Work to be completed: Could you print the rows verbatim, from the very first one up to and including the line that contains "pos(501,101)"?

Records supplied:

>>>>>

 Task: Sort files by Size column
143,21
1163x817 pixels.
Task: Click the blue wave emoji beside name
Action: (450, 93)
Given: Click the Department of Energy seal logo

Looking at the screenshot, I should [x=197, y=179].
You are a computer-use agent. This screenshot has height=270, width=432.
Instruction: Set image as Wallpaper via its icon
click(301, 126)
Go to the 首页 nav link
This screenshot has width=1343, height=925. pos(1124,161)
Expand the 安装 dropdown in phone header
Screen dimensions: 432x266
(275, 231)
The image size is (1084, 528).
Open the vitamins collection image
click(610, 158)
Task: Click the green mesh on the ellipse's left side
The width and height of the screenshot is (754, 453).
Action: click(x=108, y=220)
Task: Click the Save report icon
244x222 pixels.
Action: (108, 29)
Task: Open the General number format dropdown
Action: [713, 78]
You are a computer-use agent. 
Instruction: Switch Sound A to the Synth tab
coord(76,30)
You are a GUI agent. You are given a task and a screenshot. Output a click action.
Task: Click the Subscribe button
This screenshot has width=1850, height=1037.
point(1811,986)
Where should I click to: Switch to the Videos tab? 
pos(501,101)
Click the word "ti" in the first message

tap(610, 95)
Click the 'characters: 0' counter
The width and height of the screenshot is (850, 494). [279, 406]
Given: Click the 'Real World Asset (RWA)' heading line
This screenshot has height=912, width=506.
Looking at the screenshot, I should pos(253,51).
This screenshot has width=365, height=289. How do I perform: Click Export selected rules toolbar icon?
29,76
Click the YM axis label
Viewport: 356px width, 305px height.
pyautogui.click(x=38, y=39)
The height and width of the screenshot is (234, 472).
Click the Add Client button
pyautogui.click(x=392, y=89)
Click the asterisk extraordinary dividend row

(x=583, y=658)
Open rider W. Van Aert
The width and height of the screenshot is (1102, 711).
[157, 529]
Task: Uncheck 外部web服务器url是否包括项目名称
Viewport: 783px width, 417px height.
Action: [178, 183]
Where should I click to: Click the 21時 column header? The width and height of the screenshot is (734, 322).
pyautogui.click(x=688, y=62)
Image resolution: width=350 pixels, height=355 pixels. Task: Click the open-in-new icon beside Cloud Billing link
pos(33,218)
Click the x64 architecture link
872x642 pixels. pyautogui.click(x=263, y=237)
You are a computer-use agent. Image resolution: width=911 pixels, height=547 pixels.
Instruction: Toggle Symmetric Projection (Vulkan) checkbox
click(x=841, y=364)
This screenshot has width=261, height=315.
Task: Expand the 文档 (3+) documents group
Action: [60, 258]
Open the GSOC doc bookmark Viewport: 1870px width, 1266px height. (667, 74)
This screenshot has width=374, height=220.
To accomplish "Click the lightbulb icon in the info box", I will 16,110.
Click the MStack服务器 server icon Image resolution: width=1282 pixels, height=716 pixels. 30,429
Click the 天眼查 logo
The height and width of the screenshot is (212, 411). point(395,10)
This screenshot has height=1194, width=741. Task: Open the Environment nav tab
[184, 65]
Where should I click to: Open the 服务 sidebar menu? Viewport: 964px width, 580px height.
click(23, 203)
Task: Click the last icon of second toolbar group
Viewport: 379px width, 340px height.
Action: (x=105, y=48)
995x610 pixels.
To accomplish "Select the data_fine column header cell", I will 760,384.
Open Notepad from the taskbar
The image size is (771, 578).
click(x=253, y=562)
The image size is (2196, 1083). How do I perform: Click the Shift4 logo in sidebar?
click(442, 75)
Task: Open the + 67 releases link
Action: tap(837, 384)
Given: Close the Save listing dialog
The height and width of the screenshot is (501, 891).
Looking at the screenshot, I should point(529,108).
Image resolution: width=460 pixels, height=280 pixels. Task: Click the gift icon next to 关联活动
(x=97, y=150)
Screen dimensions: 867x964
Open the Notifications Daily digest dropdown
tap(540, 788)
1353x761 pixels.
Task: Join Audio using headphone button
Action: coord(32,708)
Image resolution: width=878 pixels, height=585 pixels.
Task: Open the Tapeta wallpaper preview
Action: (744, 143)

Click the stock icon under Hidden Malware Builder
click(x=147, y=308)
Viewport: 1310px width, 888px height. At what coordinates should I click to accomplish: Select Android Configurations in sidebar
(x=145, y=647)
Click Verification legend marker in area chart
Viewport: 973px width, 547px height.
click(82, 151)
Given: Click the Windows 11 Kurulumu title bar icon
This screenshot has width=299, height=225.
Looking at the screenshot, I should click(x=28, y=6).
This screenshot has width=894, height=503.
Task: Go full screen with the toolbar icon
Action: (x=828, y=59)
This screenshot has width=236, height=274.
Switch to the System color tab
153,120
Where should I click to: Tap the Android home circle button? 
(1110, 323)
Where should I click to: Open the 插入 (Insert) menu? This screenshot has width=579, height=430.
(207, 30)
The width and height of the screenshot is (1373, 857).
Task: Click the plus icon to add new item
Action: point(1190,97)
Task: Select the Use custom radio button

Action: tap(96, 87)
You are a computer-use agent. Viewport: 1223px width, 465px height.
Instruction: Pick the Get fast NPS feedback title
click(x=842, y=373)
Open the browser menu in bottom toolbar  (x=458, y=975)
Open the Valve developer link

<<<<<

Output:
 Task: Sort files by Size column
143,21
1163x817 pixels.
Task: Click the blue wave emoji beside name
Action: (450, 93)
Given: Click the Department of Energy seal logo

Looking at the screenshot, I should [x=197, y=179].
You are a computer-use agent. This screenshot has height=270, width=432.
Instruction: Set image as Wallpaper via its icon
click(301, 126)
Go to the 首页 nav link
This screenshot has width=1343, height=925. pos(1124,161)
Expand the 安装 dropdown in phone header
Screen dimensions: 432x266
(275, 231)
The image size is (1084, 528).
Open the vitamins collection image
click(610, 158)
Task: Click the green mesh on the ellipse's left side
The width and height of the screenshot is (754, 453).
Action: click(x=108, y=220)
Task: Click the Save report icon
244x222 pixels.
Action: (108, 29)
Task: Open the General number format dropdown
Action: [713, 78]
You are a computer-use agent. 
Instruction: Switch Sound A to the Synth tab
coord(76,30)
You are a GUI agent. You are given a task and a screenshot. Output a click action.
Task: Click the Subscribe button
This screenshot has width=1850, height=1037.
point(1811,986)
Where should I click to: Switch to the Videos tab? 
pos(501,101)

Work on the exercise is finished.